··· Text section

Kemal Yurt,
Halil İbrahim Gündüz
This study estimates daily nitrogen dioxide (NO2) concentrations at ground level across the Marmara Region of Türkiye at 0.01° resolution. The framework integrates Sentinel-5P (S5P) TROPOspheric Monitoring Instrument (TROPOMI) and GEOS Composition Forecast (GEOS-CF) tropospheric NO2 vertical column density (VCD) data with meteorological, topographic, land-use, socioeconomic, and temporal features through four tree-based ensemble algorithms trained on 74 ground station observations. Under a temporal split (2019–2022 training, 2023 validation, 2024 testing), S5P-Categorical Boosting (CatBoost) achieved the best performance (Pearson correlation coefficient (R) = 0.706, R2 = 0.498, root mean square error (RMSE) = 14.31 µg/m3). Random splitting inflated R by +0.168 due to temporal autocorrelation, while leave-one-station-out and leave-one-province-out cross-validation reduced R to ~0.50 by removing spatial dependence, together revealing the combined effect of temporal and spatial autocorrelation. SHapley Additive exPlanations (SHAP) analysis identified TROPOMI NO2 VCD, population density, road length, and nighttime light as dominant predictors; population density was the top predictor in the GEOS-CF model, followed by VCD. Concentration maps for 2024 showed that 95.9% of the region’s 26.74 million inhabitants were exposed above the WHO annual air quality guideline of 10 µg/m3, with a population-weighted mean of 21.08 µg/m3.
2026,
Applied Sciences, № 10, с. 4935

······

Set exercise 1.
Answer these questions about the NO2 abstract, one line each, marked (a), (b), (c) like the questions:
(a) How many ground station observations were the algorithms trained on?
(b) What RMSE did S5P-CatBoost achieve?
(c) In the 2024 maps, what percentage of the region's inhabitants were exposed above the WHO annual guideline?

··· Input

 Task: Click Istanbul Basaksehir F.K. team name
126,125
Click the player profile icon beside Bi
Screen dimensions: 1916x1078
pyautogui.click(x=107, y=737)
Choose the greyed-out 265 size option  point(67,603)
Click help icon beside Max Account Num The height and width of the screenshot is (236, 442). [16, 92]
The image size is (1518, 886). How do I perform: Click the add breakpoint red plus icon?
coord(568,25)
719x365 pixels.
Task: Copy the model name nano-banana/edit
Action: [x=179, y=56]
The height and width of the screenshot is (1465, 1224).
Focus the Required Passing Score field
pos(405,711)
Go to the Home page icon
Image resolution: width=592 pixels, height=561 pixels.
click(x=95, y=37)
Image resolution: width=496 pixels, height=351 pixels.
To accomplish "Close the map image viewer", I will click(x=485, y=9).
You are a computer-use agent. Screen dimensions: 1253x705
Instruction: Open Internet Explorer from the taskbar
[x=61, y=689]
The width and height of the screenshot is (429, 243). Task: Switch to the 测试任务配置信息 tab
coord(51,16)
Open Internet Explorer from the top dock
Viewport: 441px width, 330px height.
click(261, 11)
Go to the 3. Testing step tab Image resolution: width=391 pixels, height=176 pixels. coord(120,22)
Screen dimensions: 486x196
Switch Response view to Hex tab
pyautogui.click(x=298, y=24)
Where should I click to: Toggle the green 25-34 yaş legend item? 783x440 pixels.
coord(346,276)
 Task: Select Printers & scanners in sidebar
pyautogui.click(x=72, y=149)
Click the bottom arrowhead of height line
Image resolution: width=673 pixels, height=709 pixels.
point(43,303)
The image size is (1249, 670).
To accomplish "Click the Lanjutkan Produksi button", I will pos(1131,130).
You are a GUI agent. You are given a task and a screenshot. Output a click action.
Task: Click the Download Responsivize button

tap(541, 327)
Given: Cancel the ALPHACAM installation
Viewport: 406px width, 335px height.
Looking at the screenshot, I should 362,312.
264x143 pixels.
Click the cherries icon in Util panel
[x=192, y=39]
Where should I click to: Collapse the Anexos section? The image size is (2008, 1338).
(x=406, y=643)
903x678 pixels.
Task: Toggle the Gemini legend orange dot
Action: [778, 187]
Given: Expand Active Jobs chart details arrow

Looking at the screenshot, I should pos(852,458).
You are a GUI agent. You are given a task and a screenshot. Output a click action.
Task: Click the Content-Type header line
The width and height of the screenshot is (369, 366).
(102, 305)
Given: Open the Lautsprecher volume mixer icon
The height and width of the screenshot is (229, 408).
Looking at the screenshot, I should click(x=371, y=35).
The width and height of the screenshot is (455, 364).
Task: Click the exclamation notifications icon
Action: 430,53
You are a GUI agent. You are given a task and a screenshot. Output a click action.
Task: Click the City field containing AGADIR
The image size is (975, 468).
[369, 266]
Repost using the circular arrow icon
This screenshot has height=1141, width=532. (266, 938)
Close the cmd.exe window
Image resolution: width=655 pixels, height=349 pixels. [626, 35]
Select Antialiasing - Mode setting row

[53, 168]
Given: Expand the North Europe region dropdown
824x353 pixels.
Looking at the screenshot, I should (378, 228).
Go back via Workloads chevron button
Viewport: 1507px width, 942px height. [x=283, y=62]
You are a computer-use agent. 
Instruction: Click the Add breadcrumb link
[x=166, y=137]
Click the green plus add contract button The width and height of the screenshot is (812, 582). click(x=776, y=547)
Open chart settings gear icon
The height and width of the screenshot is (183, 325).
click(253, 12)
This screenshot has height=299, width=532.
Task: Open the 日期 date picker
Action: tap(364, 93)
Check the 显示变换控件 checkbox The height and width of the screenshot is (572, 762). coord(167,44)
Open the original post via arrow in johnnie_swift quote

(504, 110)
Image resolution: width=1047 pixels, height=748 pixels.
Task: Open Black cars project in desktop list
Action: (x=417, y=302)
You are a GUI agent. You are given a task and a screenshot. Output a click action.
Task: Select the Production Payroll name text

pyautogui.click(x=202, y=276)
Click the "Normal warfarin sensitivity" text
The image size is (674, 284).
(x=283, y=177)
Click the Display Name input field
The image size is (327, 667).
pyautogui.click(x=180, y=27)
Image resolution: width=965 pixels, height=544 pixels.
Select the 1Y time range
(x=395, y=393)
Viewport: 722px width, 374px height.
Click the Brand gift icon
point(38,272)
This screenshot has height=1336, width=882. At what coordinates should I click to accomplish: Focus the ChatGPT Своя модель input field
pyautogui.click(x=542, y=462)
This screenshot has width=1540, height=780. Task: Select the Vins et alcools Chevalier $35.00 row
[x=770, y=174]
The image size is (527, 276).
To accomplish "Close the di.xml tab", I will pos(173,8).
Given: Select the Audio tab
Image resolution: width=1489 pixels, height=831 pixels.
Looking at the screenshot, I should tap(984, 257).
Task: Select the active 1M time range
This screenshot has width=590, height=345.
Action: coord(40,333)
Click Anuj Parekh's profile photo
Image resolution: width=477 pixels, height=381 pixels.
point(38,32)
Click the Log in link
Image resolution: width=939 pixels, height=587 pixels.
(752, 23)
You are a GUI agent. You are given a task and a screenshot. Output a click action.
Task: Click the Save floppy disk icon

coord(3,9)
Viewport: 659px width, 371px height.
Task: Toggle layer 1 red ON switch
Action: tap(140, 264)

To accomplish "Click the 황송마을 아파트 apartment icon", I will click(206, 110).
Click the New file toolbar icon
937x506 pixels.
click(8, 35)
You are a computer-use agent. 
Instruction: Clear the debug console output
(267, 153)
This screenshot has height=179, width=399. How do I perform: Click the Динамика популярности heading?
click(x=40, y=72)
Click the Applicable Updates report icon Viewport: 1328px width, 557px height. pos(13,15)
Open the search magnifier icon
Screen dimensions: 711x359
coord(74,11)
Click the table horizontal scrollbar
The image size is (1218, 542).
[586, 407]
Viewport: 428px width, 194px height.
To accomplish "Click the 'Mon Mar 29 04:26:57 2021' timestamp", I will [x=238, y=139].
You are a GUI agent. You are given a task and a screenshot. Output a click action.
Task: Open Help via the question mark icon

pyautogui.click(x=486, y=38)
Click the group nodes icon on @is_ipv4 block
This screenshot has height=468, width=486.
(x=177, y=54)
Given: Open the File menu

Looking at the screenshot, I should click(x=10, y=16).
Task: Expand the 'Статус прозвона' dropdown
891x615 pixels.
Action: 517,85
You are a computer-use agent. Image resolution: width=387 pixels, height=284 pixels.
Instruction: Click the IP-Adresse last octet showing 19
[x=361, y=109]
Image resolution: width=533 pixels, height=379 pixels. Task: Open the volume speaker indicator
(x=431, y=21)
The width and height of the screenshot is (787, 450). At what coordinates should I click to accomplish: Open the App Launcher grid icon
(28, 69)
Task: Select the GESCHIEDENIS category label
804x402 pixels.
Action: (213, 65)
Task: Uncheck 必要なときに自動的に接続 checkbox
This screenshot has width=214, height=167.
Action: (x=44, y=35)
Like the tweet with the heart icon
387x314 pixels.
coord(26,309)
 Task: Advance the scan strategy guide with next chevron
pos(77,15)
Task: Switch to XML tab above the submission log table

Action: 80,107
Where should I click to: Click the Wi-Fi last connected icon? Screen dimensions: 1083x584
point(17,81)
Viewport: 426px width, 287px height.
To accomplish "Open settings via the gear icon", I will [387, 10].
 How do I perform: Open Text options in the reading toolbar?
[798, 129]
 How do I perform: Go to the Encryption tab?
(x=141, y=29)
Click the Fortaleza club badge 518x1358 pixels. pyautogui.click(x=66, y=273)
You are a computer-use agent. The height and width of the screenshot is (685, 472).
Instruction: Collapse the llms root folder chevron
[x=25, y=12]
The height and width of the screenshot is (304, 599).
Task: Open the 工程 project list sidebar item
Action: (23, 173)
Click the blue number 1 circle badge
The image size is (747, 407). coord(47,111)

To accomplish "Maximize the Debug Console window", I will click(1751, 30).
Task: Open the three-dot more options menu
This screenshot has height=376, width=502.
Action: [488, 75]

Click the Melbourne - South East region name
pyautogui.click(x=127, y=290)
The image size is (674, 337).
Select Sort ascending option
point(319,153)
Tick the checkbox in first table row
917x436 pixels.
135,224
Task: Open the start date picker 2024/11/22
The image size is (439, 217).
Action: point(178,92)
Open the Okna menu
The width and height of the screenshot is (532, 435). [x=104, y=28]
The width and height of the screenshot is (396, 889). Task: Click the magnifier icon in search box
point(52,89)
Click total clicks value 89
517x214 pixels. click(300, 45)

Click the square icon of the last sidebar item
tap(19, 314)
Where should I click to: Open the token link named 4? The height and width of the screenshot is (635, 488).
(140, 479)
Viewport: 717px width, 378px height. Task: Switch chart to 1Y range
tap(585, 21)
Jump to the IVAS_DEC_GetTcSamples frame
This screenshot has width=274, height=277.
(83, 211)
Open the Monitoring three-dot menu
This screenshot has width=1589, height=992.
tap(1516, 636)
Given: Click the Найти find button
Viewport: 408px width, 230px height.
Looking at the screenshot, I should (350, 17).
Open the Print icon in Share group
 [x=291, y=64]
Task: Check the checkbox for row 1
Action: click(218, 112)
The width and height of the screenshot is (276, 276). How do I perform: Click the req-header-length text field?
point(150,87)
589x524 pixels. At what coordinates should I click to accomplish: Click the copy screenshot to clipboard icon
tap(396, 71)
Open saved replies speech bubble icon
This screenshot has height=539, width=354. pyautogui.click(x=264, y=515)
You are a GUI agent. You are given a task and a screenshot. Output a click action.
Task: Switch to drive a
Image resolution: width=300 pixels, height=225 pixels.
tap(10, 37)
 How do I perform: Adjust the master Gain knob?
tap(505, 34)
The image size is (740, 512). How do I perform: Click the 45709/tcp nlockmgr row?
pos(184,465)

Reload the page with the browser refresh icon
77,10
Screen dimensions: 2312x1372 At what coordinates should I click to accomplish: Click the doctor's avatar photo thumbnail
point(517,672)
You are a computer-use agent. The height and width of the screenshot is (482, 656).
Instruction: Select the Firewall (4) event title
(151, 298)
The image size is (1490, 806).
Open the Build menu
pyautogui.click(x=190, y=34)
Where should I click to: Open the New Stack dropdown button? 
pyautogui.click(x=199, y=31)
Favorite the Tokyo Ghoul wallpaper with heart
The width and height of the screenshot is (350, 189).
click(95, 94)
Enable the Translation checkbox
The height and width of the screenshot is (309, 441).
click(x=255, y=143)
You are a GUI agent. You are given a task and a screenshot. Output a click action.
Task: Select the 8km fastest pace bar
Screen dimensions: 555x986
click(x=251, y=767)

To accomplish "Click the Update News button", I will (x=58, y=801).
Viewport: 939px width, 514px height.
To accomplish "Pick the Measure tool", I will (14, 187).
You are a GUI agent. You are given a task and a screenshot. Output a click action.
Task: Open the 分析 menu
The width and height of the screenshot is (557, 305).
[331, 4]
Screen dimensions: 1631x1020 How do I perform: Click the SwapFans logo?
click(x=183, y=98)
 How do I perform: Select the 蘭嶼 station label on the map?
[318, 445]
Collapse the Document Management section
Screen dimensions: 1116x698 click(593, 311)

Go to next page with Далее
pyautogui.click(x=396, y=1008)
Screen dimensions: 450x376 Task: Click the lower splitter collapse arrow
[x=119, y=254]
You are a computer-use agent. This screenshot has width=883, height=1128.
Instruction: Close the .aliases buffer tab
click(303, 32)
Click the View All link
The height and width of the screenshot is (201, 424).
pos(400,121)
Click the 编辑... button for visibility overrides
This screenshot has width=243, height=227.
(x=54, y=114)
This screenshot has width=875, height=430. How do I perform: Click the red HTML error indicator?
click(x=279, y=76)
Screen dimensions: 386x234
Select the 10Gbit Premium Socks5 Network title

······

Set exercise 2.
Could you render part of the rows as a Markdown table with the columns No. and Line? Start with the line containing "Given: Select the Audio tab", continue through the line containing "Action: (213, 65)", include only those lines, and leave out blank lines.

Task solution 1.
(a) 74
(b) 14.31 µg/m3
(c) 95.9%

Task solution 2.
| No. | Line |
|---|---|
| 1 | Given: Select the Audio tab |
| 2 | Image resolution: width=1489 pixels, height=831 pixels. |
| 3 | Looking at the screenshot, I should tap(984, 257). |
| 4 | Task: Select the active 1M time range |
| 5 | This screenshot has width=590, height=345. |
| 6 | Action: coord(40,333) |
| 7 | Click Anuj Parekh's profile photo |
| 8 | Image resolution: width=477 pixels, height=381 pixels. |
| 9 | point(38,32) |
| 10 | Click the Log in link |
| 11 | Image resolution: width=939 pixels, height=587 pixels. |
| 12 | (752, 23) |
| 13 | You are a GUI agent. You are given a task and a screenshot. Output a click action. |
| 14 | Task: Click the Save floppy disk icon |
| 15 | coord(3,9) |
| 16 | Viewport: 659px width, 371px height. |
| 17 | Task: Toggle layer 1 red ON switch |
| 18 | Action: tap(140, 264) |
| 19 | To accomplish "Click the 황송마을 아파트 apartment icon", I will click(206, 110). |
| 20 | Click the New file toolbar icon |
| 21 | 937x506 pixels. |
| 22 | click(8, 35) |
| 23 | You are a computer-use agent.  |
| 24 | Instruction: Clear the debug console output |
| 25 | (267, 153) |
| 26 | This screenshot has height=179, width=399. How do I perform: Click the Динамика популярности heading? |
| 27 | click(x=40, y=72) |
| 28 | Click the Applicable Updates report icon Viewport: 1328px width, 557px height. pos(13,15) |
| 29 | Open the search magnifier icon |
| 30 | Screen dimensions: 711x359 |
| 31 | coord(74,11) |
| 32 | Click the table horizontal scrollbar |
| 33 | The image size is (1218, 542). |
| 34 | [586, 407] |
| 35 | Viewport: 428px width, 194px height. |
| 36 | To accomplish "Click the 'Mon Mar 29 04:26:57 2021' timestamp", I will [x=238, y=139]. |
| 37 | You are a GUI agent. You are given a task and a screenshot. Output a click action. |
| 38 | Task: Open Help via the question mark icon |
| 39 | pyautogui.click(x=486, y=38) |
| 40 | Click the group nodes icon on @is_ipv4 block |
| 41 | This screenshot has height=468, width=486. |
| 42 | (x=177, y=54) |
| 43 | Given: Open the File menu |
| 44 | Looking at the screenshot, I should click(x=10, y=16). |
| 45 | Task: Expand the 'Статус прозвона' dropdown |
| 46 | 891x615 pixels. |
| 47 | Action: 517,85 |
| 48 | You are a computer-use agent. Image resolution: width=387 pixels, height=284 pixels. |
| 49 | Instruction: Click the IP-Adresse last octet showing 19 |
| 50 | [x=361, y=109] |
| 51 | Image resolution: width=533 pixels, height=379 pixels. Task: Open the volume speaker indicator |
| 52 | (x=431, y=21) |
| 53 | The width and height of the screenshot is (787, 450). At what coordinates should I click to accomplish: Open the App Launcher grid icon |
| 54 | (28, 69) |
| 55 | Task: Select the GESCHIEDENIS category label |
| 56 | 804x402 pixels. |
| 57 | Action: (213, 65) |